In contrast, a Total Artificial Heart completely replaces the heart’s damaged lower chambers (ventricles) and valves. It includes artificial ventricles, made from durable materials like polyurethane, and mechanical valves regulating blood flow. The TAH connects to the heart’s upper chambers and major arteries. A portable external driver powers and controls the TAH through drivelines exiting the body.
How They Function
Mechanical hearts move blood through the circulatory system, replicating the heart’s pumping action. For VADs, the pump draws blood from a failing ventricle via an inflow cannula. It then propels blood into the aorta or pulmonary artery, depending on the ventricle supported, via an outflow cannula. This flow circulates blood efficiently.

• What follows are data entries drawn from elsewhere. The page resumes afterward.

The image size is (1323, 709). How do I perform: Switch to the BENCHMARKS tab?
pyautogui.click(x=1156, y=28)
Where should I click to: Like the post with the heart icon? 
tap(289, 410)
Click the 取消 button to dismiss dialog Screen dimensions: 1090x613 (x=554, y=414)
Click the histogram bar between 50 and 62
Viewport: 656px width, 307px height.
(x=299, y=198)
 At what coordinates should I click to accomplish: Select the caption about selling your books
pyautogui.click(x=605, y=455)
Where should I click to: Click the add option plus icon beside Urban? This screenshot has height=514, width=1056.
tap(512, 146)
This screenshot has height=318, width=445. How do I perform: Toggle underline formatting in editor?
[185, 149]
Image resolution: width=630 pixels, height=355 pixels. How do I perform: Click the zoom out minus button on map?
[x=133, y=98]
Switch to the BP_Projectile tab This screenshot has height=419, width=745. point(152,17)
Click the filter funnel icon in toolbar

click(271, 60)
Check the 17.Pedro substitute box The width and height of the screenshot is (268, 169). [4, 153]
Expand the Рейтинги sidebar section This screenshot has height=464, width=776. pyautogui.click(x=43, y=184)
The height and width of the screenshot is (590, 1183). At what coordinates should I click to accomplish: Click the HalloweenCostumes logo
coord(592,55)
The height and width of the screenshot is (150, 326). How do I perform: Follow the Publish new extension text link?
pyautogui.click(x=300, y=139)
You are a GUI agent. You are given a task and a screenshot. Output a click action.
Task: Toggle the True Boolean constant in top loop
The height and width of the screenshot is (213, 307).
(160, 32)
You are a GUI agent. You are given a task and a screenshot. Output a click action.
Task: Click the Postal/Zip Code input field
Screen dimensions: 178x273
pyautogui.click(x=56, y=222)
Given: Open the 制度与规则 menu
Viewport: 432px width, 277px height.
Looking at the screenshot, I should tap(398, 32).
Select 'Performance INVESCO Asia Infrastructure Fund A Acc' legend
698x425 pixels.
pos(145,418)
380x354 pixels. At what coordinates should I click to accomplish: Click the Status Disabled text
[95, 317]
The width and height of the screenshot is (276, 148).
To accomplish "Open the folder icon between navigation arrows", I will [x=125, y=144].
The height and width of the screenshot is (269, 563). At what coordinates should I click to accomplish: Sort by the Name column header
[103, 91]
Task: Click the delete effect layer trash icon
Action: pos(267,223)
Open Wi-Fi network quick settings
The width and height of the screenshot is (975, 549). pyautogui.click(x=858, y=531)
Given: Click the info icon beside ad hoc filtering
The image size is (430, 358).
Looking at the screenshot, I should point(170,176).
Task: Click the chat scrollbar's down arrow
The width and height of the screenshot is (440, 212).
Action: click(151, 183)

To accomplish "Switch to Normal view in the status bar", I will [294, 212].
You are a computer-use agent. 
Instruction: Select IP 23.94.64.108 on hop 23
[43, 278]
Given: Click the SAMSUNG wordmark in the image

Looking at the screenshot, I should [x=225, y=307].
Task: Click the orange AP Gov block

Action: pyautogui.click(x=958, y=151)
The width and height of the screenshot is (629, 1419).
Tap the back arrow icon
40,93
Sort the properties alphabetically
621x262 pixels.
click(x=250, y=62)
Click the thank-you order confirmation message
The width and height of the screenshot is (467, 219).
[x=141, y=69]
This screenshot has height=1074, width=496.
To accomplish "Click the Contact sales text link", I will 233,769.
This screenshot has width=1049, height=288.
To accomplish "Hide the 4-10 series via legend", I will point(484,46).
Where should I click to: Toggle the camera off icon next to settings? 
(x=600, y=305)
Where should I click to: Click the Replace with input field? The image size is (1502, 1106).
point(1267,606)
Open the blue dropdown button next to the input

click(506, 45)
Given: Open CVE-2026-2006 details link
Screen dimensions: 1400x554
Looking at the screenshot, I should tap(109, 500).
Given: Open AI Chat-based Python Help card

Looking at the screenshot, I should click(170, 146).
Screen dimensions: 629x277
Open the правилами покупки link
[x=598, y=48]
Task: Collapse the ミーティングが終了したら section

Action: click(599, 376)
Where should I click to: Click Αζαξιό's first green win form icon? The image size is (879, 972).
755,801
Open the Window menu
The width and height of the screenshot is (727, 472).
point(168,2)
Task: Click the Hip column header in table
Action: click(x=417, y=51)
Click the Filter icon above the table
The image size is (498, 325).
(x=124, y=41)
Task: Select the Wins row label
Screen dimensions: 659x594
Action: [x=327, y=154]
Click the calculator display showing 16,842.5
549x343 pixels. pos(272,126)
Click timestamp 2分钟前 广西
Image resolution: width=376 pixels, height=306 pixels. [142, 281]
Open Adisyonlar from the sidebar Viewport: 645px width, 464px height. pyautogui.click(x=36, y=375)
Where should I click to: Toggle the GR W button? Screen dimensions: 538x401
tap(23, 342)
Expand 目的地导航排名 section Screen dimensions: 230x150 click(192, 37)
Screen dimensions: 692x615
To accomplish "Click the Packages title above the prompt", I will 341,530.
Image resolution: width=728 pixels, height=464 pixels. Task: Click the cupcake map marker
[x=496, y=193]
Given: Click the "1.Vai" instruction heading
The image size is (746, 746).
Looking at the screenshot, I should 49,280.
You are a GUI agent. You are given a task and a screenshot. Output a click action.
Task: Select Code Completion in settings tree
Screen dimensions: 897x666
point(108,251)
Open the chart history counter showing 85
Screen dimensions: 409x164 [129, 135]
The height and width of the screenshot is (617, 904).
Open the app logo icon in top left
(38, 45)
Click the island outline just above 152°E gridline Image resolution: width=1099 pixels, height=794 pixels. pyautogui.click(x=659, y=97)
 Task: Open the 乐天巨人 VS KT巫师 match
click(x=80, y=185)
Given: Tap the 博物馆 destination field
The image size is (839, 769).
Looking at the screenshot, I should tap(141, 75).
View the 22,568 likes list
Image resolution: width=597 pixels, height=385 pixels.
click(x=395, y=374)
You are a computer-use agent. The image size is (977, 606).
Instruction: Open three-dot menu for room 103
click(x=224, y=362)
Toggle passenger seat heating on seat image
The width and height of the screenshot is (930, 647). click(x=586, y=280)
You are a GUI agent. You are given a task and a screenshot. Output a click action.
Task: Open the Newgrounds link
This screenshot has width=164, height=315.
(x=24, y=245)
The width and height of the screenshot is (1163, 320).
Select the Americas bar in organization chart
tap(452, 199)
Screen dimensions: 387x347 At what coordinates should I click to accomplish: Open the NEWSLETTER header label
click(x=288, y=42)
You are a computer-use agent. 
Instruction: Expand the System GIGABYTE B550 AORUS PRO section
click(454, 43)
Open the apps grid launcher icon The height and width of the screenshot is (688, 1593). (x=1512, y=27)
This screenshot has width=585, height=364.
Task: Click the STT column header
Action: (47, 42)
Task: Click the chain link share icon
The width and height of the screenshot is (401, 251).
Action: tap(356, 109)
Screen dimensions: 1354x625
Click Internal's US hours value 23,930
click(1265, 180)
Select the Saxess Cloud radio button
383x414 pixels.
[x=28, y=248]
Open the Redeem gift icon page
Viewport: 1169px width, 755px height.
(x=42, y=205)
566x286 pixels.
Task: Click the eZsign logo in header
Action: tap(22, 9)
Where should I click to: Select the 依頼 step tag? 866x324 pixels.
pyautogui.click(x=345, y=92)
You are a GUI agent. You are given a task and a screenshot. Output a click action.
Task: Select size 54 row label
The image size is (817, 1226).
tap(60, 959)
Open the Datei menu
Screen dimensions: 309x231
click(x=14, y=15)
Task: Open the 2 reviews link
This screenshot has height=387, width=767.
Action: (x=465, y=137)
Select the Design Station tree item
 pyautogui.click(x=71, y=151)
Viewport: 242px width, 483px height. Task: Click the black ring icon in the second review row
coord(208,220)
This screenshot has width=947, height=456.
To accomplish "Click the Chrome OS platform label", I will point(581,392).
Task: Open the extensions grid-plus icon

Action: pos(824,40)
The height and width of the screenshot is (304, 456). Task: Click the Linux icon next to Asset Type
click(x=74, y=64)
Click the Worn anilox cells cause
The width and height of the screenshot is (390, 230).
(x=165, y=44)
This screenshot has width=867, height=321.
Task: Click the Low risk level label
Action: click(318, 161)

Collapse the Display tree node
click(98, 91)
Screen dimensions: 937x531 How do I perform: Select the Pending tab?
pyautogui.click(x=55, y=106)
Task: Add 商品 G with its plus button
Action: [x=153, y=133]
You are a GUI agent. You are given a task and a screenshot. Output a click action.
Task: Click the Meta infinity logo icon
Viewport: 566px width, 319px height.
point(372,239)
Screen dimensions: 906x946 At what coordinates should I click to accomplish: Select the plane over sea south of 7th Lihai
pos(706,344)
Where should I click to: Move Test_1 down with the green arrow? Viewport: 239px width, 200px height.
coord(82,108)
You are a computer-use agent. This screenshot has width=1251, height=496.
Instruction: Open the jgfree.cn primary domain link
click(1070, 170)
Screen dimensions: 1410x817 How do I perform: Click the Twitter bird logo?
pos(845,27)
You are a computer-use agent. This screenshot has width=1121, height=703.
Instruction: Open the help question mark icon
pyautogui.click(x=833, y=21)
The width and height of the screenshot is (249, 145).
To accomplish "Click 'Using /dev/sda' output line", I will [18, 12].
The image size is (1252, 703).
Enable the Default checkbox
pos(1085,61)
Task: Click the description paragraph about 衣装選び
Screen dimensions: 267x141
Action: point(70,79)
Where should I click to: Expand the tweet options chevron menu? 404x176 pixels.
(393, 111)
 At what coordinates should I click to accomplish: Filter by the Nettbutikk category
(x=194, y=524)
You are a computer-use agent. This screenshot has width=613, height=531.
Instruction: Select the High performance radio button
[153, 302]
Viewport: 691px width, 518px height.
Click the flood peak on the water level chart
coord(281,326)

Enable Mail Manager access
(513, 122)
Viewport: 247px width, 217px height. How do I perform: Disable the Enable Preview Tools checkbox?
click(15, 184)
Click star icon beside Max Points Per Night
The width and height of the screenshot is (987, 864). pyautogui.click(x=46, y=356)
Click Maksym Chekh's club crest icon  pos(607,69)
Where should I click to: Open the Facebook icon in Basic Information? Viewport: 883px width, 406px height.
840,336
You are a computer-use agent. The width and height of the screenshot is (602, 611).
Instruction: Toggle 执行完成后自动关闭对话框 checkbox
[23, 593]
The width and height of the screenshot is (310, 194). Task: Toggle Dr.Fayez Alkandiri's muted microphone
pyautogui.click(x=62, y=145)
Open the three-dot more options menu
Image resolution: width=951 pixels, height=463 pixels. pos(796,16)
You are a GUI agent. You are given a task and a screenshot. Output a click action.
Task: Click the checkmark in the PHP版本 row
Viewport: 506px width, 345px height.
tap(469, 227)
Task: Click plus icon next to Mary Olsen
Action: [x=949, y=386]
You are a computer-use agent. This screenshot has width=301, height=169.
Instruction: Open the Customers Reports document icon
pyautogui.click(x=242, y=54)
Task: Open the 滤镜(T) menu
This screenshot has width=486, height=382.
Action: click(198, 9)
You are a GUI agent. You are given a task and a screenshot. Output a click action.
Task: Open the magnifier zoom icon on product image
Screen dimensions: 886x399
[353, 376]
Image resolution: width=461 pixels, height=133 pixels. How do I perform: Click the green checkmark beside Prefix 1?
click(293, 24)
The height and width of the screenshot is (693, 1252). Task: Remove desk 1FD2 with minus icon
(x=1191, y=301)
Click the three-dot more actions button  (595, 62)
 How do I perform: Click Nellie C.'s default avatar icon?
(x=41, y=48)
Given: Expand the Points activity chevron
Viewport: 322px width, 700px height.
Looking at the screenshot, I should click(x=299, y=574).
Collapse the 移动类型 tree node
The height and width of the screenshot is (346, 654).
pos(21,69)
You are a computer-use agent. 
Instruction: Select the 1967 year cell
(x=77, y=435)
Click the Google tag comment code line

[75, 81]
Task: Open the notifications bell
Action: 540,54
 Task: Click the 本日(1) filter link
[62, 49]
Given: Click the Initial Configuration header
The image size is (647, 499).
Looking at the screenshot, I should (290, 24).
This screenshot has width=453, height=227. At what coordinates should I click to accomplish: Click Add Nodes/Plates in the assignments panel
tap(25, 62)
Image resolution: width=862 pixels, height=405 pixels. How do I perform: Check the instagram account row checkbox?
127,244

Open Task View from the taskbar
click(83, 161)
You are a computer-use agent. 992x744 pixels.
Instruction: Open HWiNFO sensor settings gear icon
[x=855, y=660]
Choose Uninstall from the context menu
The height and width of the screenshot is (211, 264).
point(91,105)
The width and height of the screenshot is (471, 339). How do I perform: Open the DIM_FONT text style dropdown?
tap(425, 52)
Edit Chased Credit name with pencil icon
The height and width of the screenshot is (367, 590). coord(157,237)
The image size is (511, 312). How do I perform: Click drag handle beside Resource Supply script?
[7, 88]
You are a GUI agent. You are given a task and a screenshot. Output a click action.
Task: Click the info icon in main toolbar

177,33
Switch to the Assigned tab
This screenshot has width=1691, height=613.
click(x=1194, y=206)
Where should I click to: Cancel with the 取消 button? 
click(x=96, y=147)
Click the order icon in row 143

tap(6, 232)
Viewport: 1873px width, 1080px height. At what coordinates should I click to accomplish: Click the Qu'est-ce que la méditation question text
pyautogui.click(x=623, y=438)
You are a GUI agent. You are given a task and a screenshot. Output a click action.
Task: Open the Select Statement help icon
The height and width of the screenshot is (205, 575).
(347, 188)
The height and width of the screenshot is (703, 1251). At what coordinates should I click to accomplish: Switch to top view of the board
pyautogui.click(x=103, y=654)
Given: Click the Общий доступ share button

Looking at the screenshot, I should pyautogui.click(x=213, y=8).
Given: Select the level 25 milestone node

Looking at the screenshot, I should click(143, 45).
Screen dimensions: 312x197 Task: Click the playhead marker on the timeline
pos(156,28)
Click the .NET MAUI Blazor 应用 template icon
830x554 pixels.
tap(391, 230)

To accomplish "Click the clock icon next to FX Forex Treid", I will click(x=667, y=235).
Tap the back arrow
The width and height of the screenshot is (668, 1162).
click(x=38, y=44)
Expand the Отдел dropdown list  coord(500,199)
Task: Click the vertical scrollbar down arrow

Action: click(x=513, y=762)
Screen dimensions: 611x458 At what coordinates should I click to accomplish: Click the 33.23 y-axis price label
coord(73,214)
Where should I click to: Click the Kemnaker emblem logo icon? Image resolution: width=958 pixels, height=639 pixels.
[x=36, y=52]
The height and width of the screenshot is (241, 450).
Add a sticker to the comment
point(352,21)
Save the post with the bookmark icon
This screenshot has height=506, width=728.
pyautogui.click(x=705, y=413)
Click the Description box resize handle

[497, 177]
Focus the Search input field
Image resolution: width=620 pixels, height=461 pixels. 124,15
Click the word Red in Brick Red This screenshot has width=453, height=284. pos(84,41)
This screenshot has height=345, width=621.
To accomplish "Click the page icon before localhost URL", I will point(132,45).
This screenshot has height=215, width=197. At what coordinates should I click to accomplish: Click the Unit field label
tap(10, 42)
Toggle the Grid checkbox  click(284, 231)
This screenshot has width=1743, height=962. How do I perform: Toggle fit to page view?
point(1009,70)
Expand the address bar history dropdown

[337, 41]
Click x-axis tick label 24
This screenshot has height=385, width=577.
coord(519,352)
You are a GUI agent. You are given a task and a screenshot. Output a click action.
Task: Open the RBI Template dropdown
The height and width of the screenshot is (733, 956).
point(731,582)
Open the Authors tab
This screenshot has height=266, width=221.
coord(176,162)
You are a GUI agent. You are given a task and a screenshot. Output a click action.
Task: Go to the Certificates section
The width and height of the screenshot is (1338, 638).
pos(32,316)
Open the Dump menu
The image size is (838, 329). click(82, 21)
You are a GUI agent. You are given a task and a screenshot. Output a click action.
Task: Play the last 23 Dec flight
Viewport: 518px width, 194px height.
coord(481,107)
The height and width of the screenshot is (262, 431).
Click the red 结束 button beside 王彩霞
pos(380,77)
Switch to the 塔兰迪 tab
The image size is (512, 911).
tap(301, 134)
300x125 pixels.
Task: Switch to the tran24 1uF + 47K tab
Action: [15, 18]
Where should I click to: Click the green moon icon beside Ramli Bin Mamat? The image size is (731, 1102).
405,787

The external controller of a VAD monitors and adjusts the pump’s speed and function, ensuring adequate blood flow based on activity. The device can increase its pumping rate with activity. TAHs function by having artificial ventricles alternately pump blood to the lungs and body. An external driver pushes air or hydraulic fluid through tubes to power the heart, maintaining rhythm and ensuring circulation.
Life with a Mechanical Heart
Living with a mechanical heart involves adapting to external equipment and ongoing medical management. Patients carry an external controller and battery packs powering the implanted pump. These components are worn in a shoulder bag or belt for mobility.
Daily routines include charging batteries, managing the driveline exit site and performing care to prevent infection. Regular medical follow-ups are part of life, involving checkups, blood tests, and medication adherence. Patients need blood-thinning medications to prevent clots on the device.
For many, receiving a mechanical heart improves quality of life, allowing engagement in activities previously impossible due to severe heart failure. While adjustments are needed, these devices empower individuals to lead active, fulfilling lives. Patients can return to work and participate in physical activities, though strenuous actions may be restricted.